Yeah, way too frequent, this young man lived in my neck of the woods.

http://www.eveningsun.com/ci_9141128?IADID=Search-www.eveningsun.com-www.eveningsun.com

Thirty-year-old Benji J. Masenheimer died Thursday at his family's Pigeon Hills farm after a chainsaw he was using to cut wood kicked back and struck him in the chest. 

Masenheimer's father, Ed, said they previously cut down a tree on their farm on Beaver Creek Road. Benji Masenheimer happened to be at the farm Thursday when someone came by to take the wood, and he was still cutting when the accident happened late that afternoon, Ed Masenheimer said. 

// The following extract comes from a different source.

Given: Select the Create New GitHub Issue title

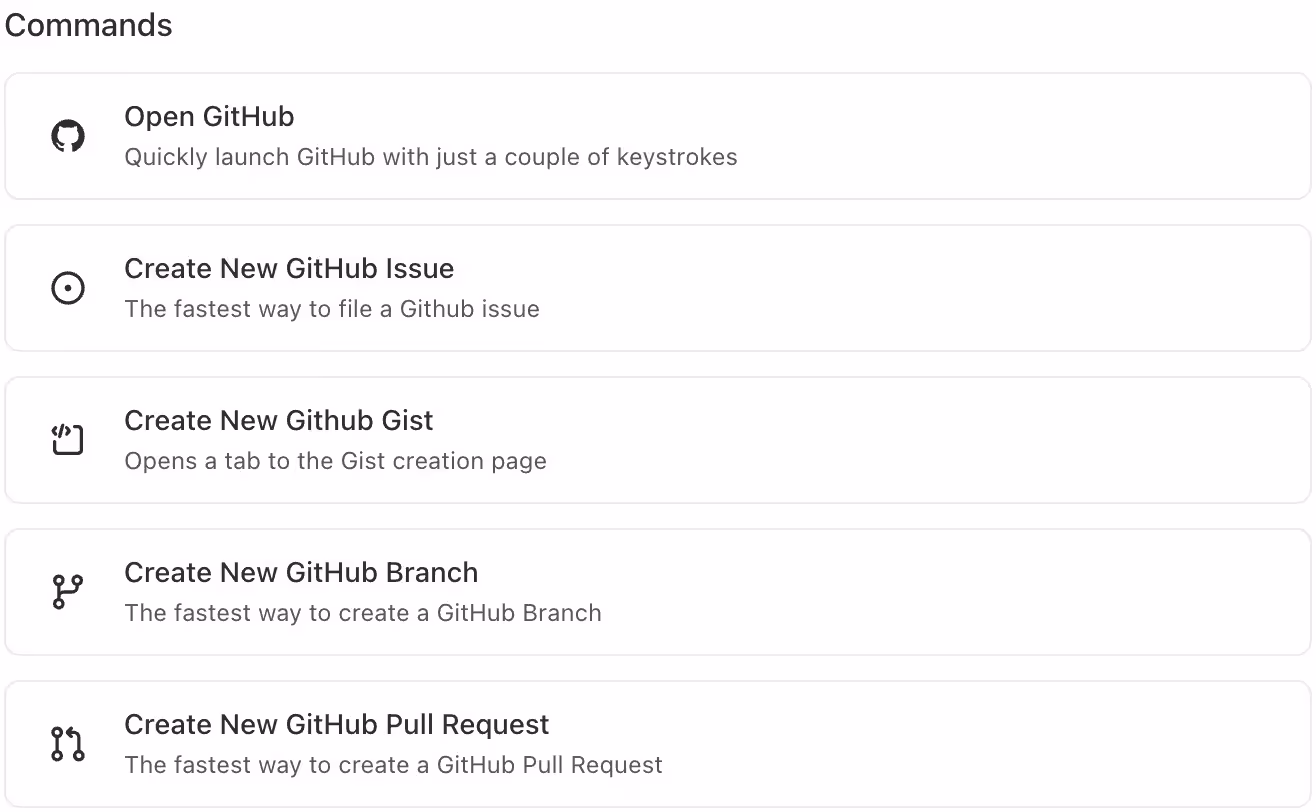Looking at the screenshot, I should pyautogui.click(x=289, y=269).
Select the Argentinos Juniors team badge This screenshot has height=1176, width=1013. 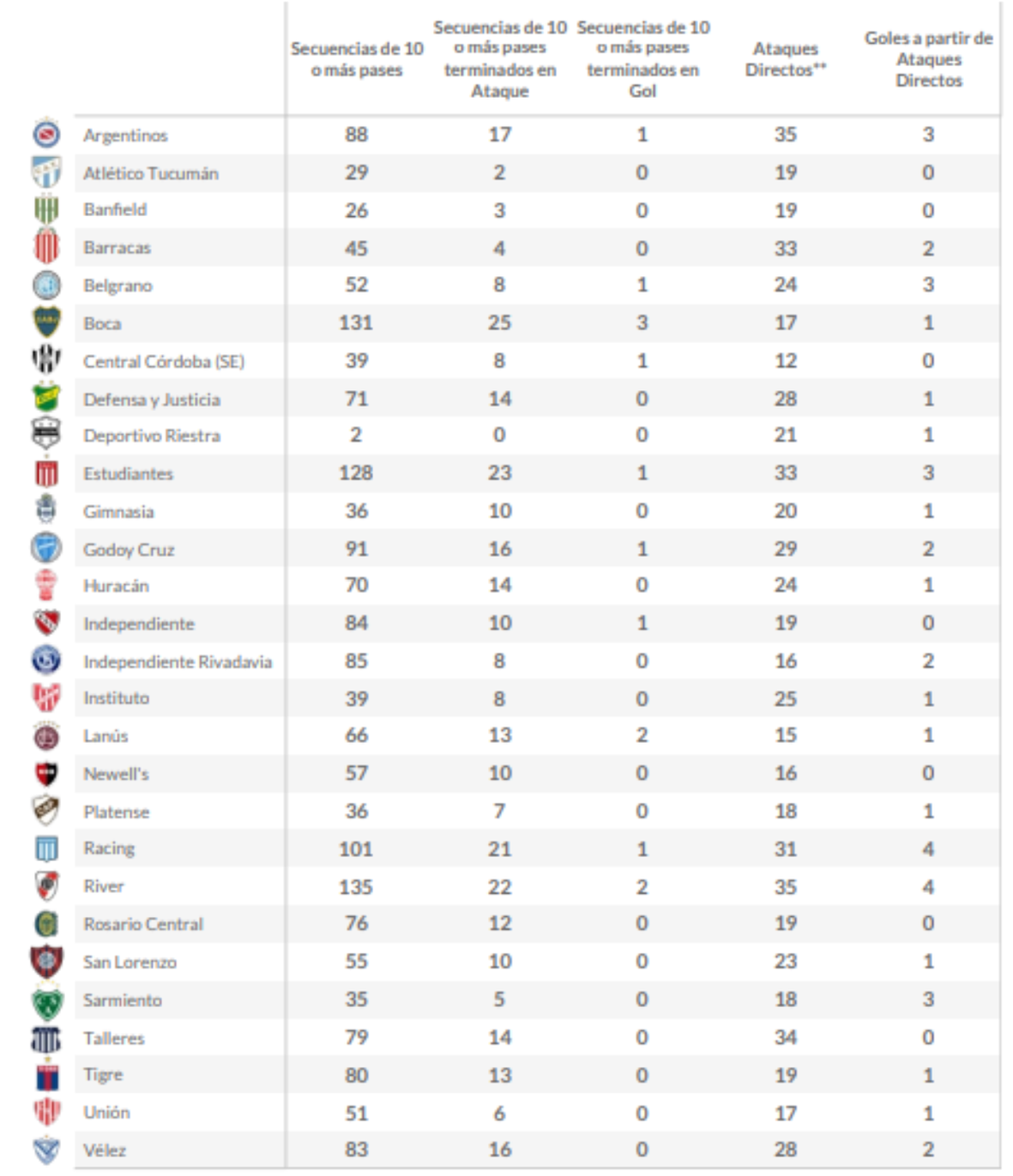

Benji Masenheimer then walked to his great-uncle's home on the property and drew his attention, his mother said. His great-uncle contacted emergency personnel, but Masenheimer was pronounced dead at the scene. 

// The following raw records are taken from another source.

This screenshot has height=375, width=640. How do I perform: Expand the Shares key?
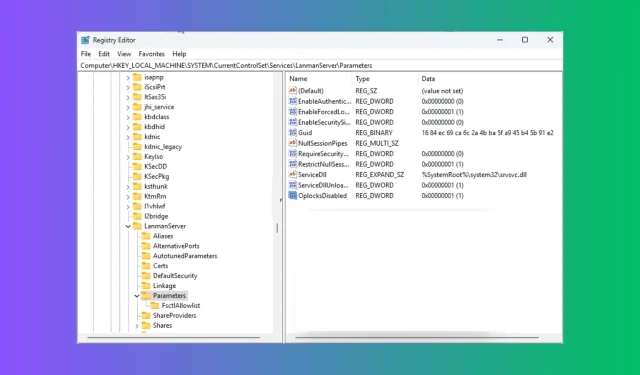tap(137, 326)
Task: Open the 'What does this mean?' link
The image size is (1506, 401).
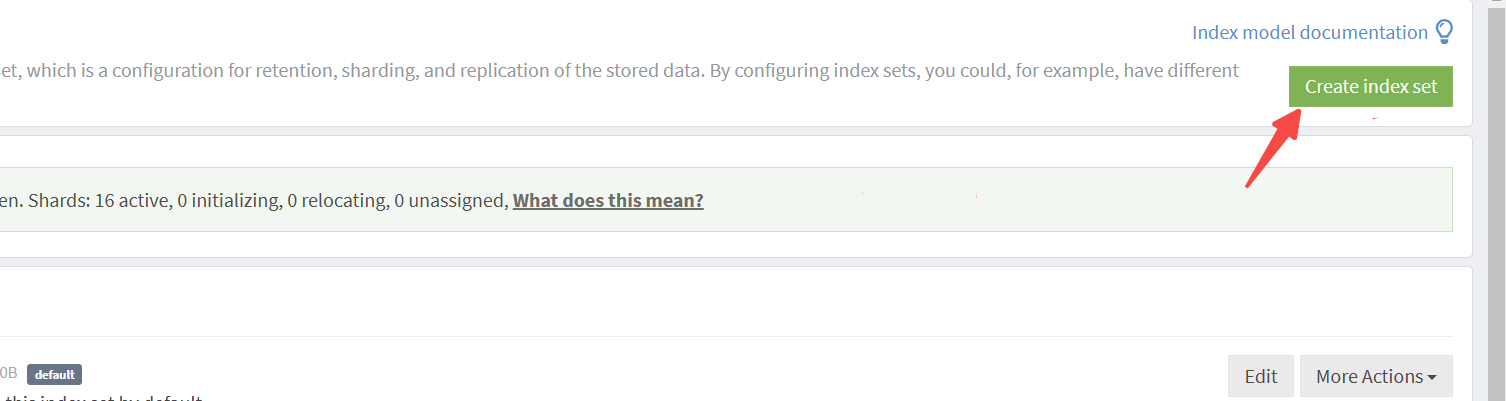Action: click(608, 200)
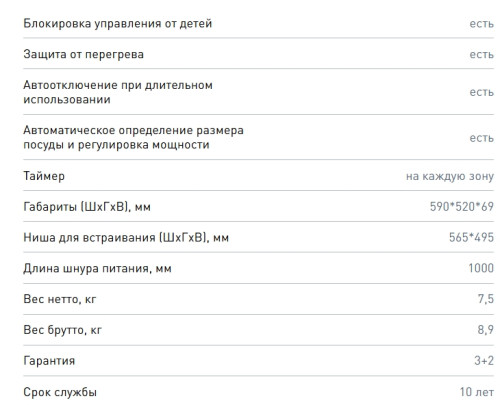
Task: Select the niche size value 565*495
Action: 471,237
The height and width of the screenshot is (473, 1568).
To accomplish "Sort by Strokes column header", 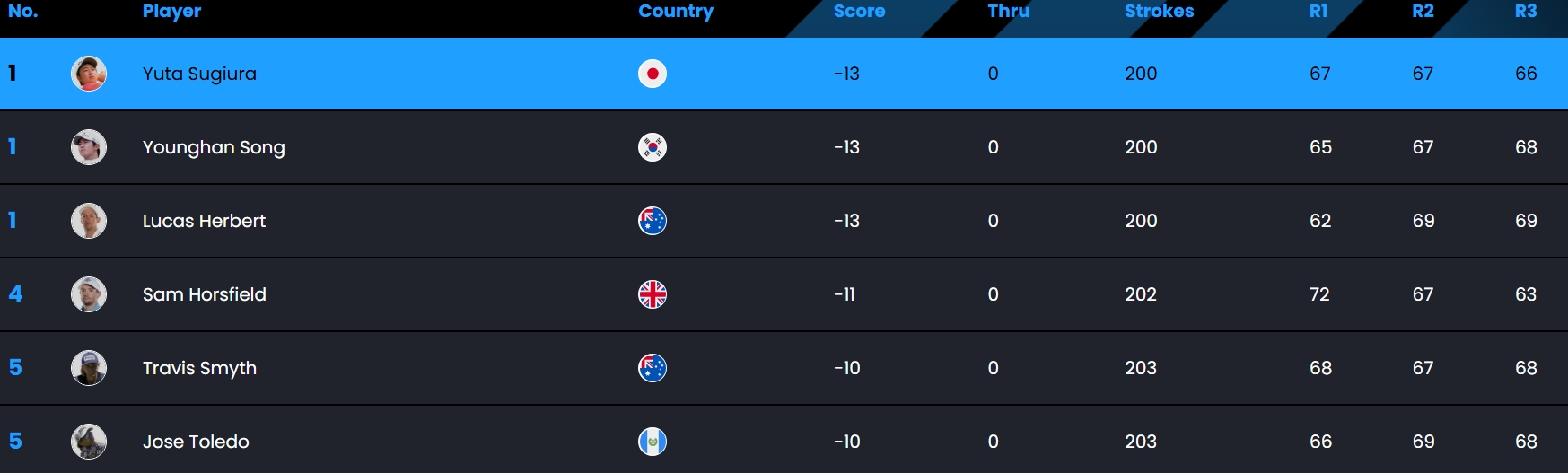I will [x=1159, y=11].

"The ambulance guys said there wasn't anything anybody could have done," Jim Masenheimer said.


----------



## custom8726 (May 6, 2008)

Sad... But One more reason to appreciate each and every day because you never know when it will be your last.


----------



## Zodiac45 (May 7, 2008)

Wow what a bummer! Seems really flukish too? Getting hit in the chest I mean and being fatal.


----------



## ansehnlich1 (May 8, 2008)

Turns out Benji was nephew of a co-worker and good friend of mine. In this tragic event it is difficult to determine exactly what happened. I was told he was bucking a downed log, had a "v" notch cut into it, had a pinched saw, was yanking on it, or possibly tried to pull up on it, when it kicked back on him. So he may have had both kick back, and been pulling up on the saw at the same time. I don't know what happened as a result of that, that saw may have flipped backwards or something. He made it a hundred feet in a desperate attempt to get help but as the article said nothing could be done to save him.


----------



## pdqdl (May 12, 2008)

Zodiac45 said:


> Wow what a bummer! Seems really flukish too? Getting hit in the chest I mean and being fatal.



About 15 years ago I told one of my lawn guys to grab the little Stihl 009 and use it to cut some weed trees out of a chain link fence. I knew that he had enough chainsaw experience to do the job, so I didn't go into a lot of details.

I was wrong. 

He didn't follow my instructions. For some unknown reason, he grabbed a Pioneer "Farm Saw", which was rated to carry up to a 36" bar. It had a 24", I think. NO chain brake.

He got severely hurt when the saw ran up the chain link fence and HAMMERED him in the chest. The chain chopped a vertical groove into the left side of his jaw and lower cheek, right beside his chin. Naturally, that was pretty gruesome.

What surprised me was the damage done to his neck and chest by the engine case. He had a number of different injuries on his chest that needed stitches, and later formed prominent "keloids", those hideous scars that rise above the skin like mounds of tissue. To all appearances, the saw engine had been the main force that struck him, then the chain & bar followed after he had already been knocked back by the engine.

He recovered just fine, with a nasty scar on his jaw. It never seemed to bother him, he just laughed it off, stating "Now my left side matches the right". He had previously been disfigured in a car wreck.

If the saw had hit him at a different angle, or in a different place, I can easily see that it would have been fatal for him, too.


----------



## gmcman (May 18, 2008)

I was topping a large row of bushes near a chain link fence with my 340, most of the stems were about 3/4"-1" dia. After I topped the bushes, I went to take a few of them off near the ground and was very close to the fence, my gut naturally said go get the sawzall but having done this before I took all 5 or 6 out. 

On the last one, I was only at part throttle ( I know, WOT only) but if anything went wrong there would be much less inertia. I was only going to cut 90% through then tear it out but the tip went through and the chain stopped instantly...honestly, I thought a vine was wrapped in the chain since it didn't contact the fence.

Sure enough, the tip hit the fence and the inertia brake worked impercievably(sp)..hats off to Husky for designing a very effective brake to cover my small lack of common sense...lesson learned. I had no idea the brake engaged, was instantaneous and the saw never really kicked.

Sorry for the hijack but the dangers of the fence warranted the reply.

Just like the saying in the movie "The Rock"....."The instant you don't respect it, it kills you"


----------